The neural network is taught to almost perfectly replicate the human voice

Date:

2017-10-07 09:30:06

Views:

800

Rating:

1Like 0Dislike

Share:

The neural network is taught to almost perfectly replicate the human voice

Last year, the company DeepMind engaged in the development of artificial intelligence technology, shared details about his new project WaveNet neural networks deep learning that can be used to sintetici realistic human speech. Recently was released an upgraded version of this technology that will be used as the basis of the digital mobile assistant Google Assistant.

A System of voice synthesis (also known as conversion function "text-to-speech" text-to-speech, TTS) is usually built on the basis of one of two basic methods. Concatenative (or composite) method involves the construction of phrases through the collection of separate pieces of recorded words and parts pre-recorded with the involvement of the actor dubbing. The main disadvantage of this method is the need for constant replacement sound library every time, when there are any updates or changes.

Another method is called the parametric TTS, and its feature is the use of sets of parameters by which the computer generates the desired phrase. Minus the method that is most often the result manifests itself in the form of so-called unrealistic or robotic sound.
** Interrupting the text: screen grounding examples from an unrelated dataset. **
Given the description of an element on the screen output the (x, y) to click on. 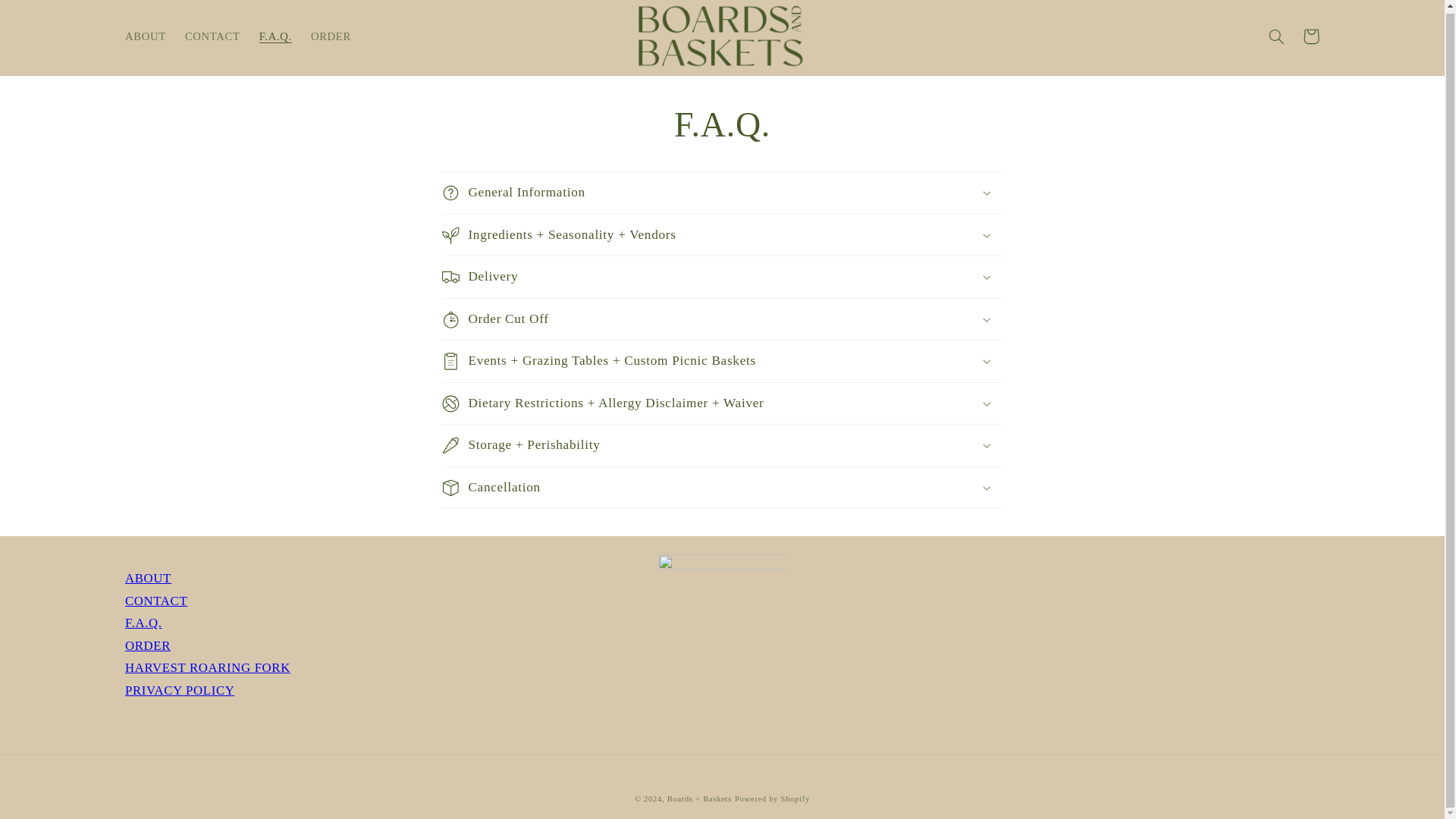
Privacy Policy (179, 690)
Powered by Shopify (772, 798)
CONTACT (211, 36)
PRIVACY POLICY (179, 690)
ABOUT (144, 36)
F.A.Q. (143, 622)
ORDER (330, 36)
F.A.Q. (274, 36)
CONTACT (156, 600)
ABOUT (148, 577)
Given the description of an element on the screen output the (x, y) to click on. 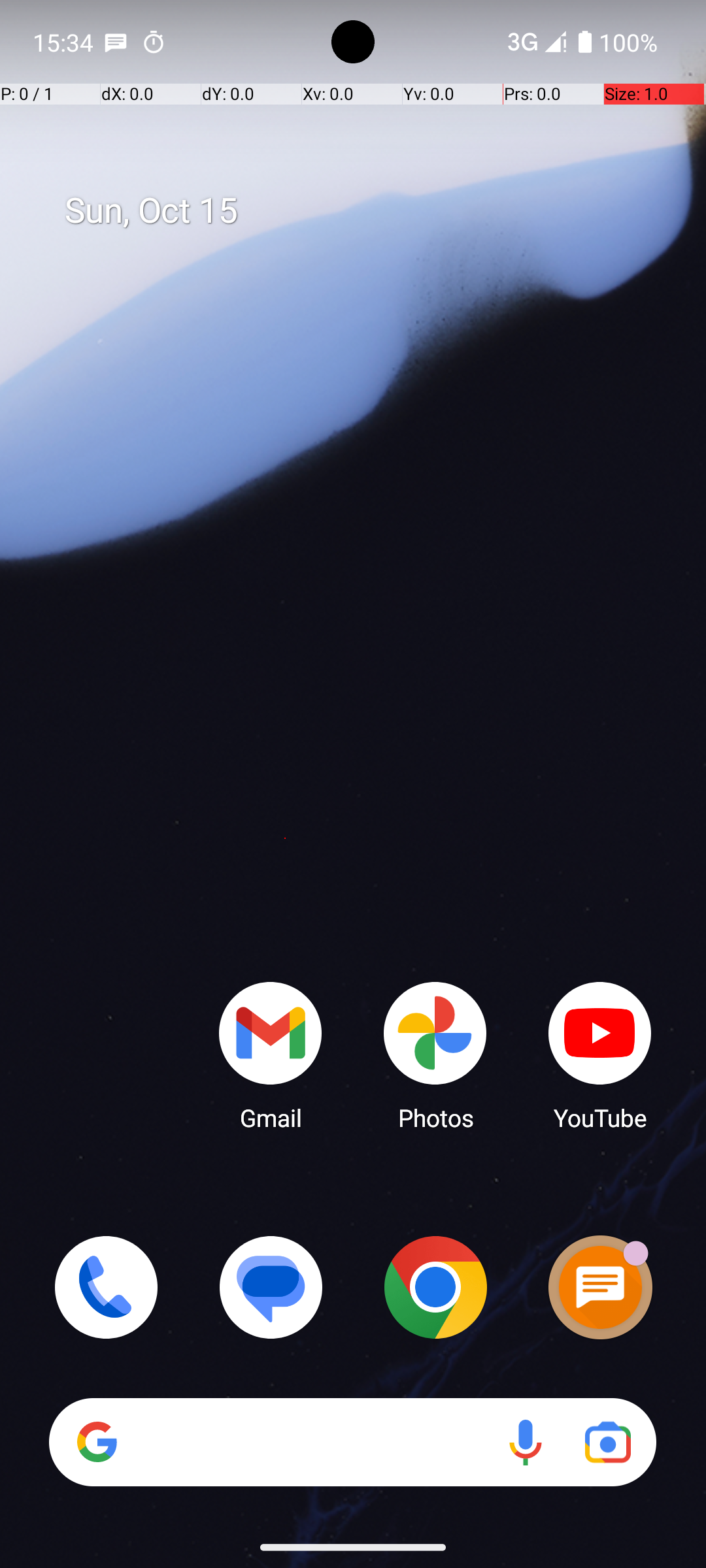
SMS Messenger Element type: android.widget.TextView (599, 1287)
Given the description of an element on the screen output the (x, y) to click on. 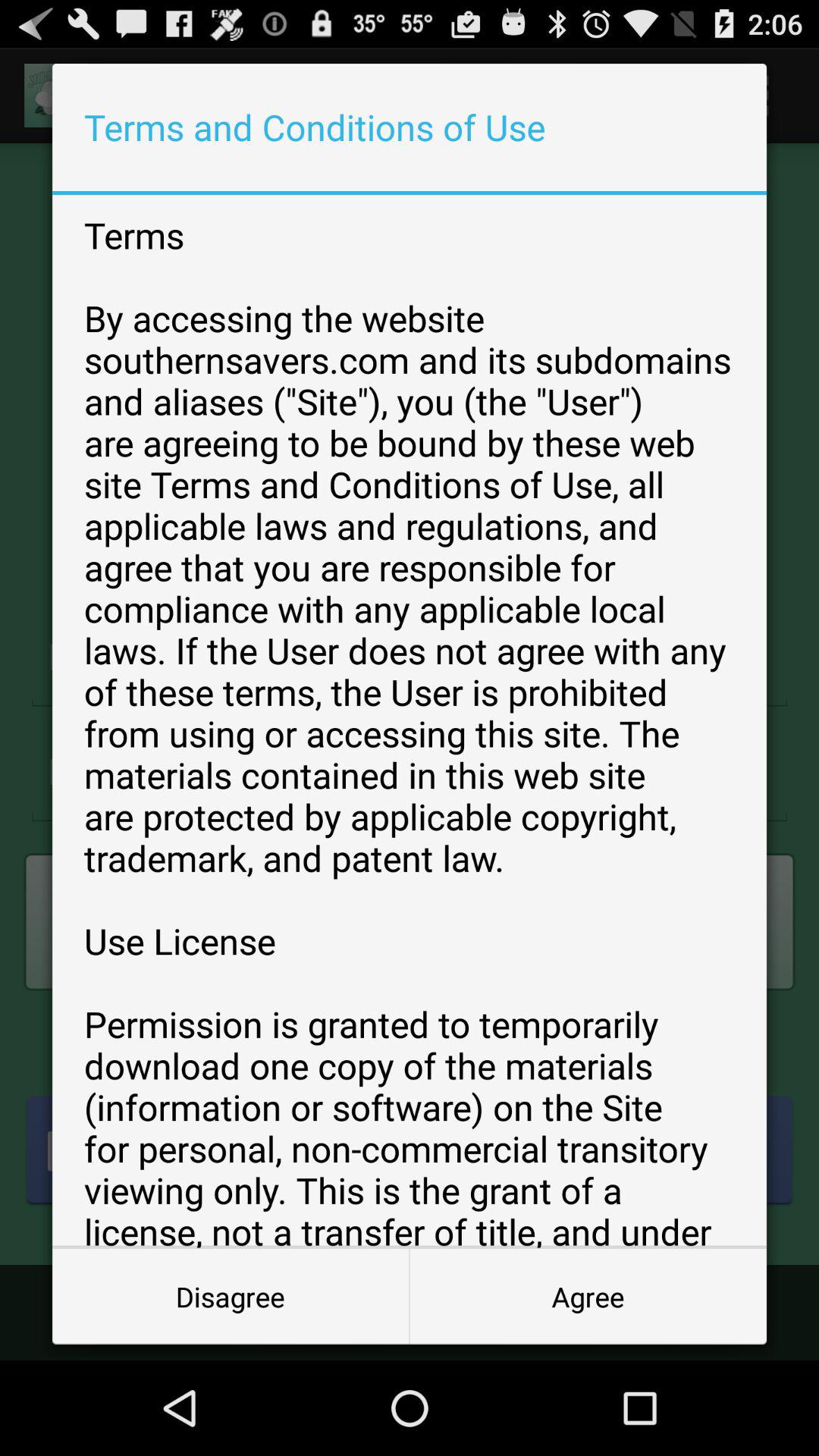
open the item below terms by accessing icon (230, 1296)
Given the description of an element on the screen output the (x, y) to click on. 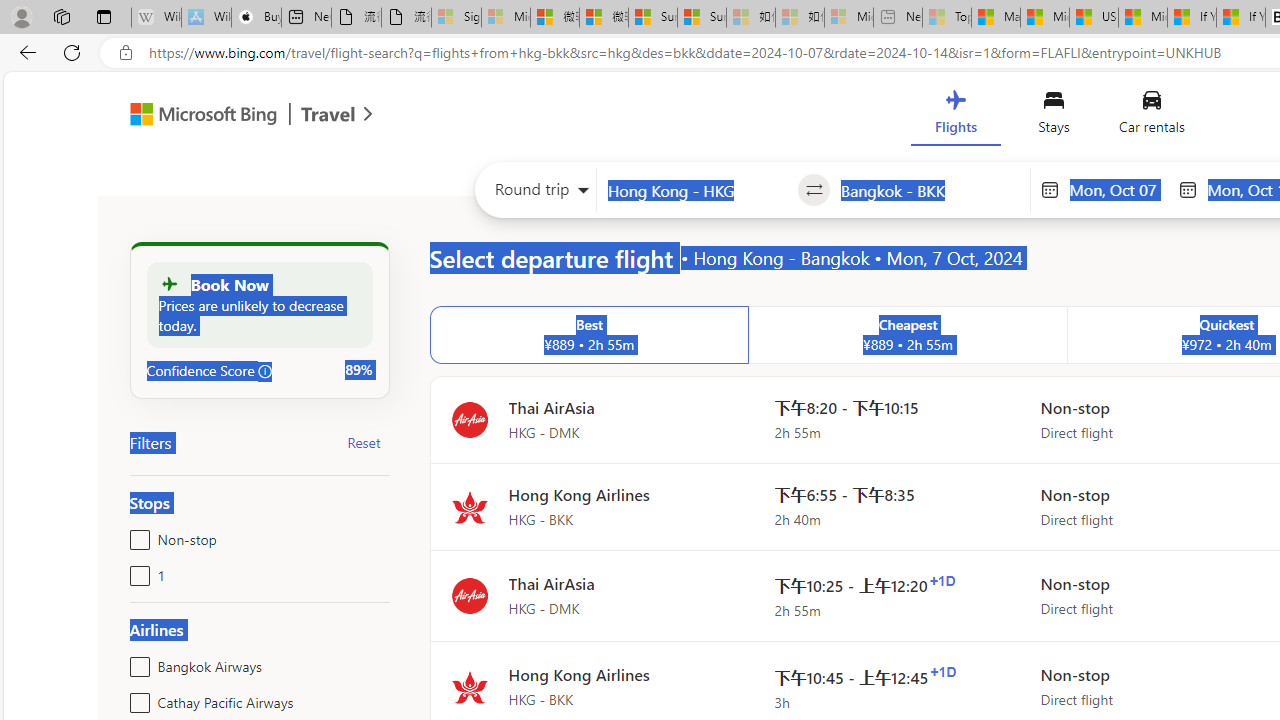
Info tooltip (265, 371)
1 (136, 571)
Going to? (930, 190)
Car rentals (1150, 116)
Leaving from? (697, 190)
Cathay Pacific Airways (136, 698)
Microsoft Bing (194, 116)
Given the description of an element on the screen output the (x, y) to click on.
As for WaveNet, it produces sound waves from scratch based on the system based on convolutional neural networks, where sound generation happens in several layers. First for training platform centenarii "live" speech, her "feed" a huge amount of samples, thus noting which audible signals sound realistic and which are not. It gives a voice synthesizer reproduce naturalistic intonation, and even such details as the sounds of smacking lips. Depending on which samples are run through a speech system, this allows her to develop a unique "accent" that could eventually be used to create many different voices.

the

Sharp tongue

Perhaps the biggest limitation of the WaveNet system was that it required a huge amount of computing power, and even in this condition it was not different speed. For example, for generation of 0.02 seconds of sound she had about 1 second of time.

After a year working DeepMind engineers still found a way to improve and optimize the system so that it is now able to produce a raw sound with a duration of one second using only 50 milliseconds, which is 1000 times faster than its original capacity. Moreover, the experts managed to increase the audio sampling rate with 8-bit to 16-bit, which has a positive impact on the tests with the involvement of the audience. Thanks to these successes, WaveNet opened the road for integration into such consumer products as Google Assistant.

Currently, WaveNet can be used to generate English and Japanese voices via Google Assistant and all platforms that use the digital assistant. Because the system can create a special type of votes depending on which set of samples was provided for learning, then soon Google will most likely implement in WaveNet support centenarii realistic speech and other tongues, including with regard to their local dialects.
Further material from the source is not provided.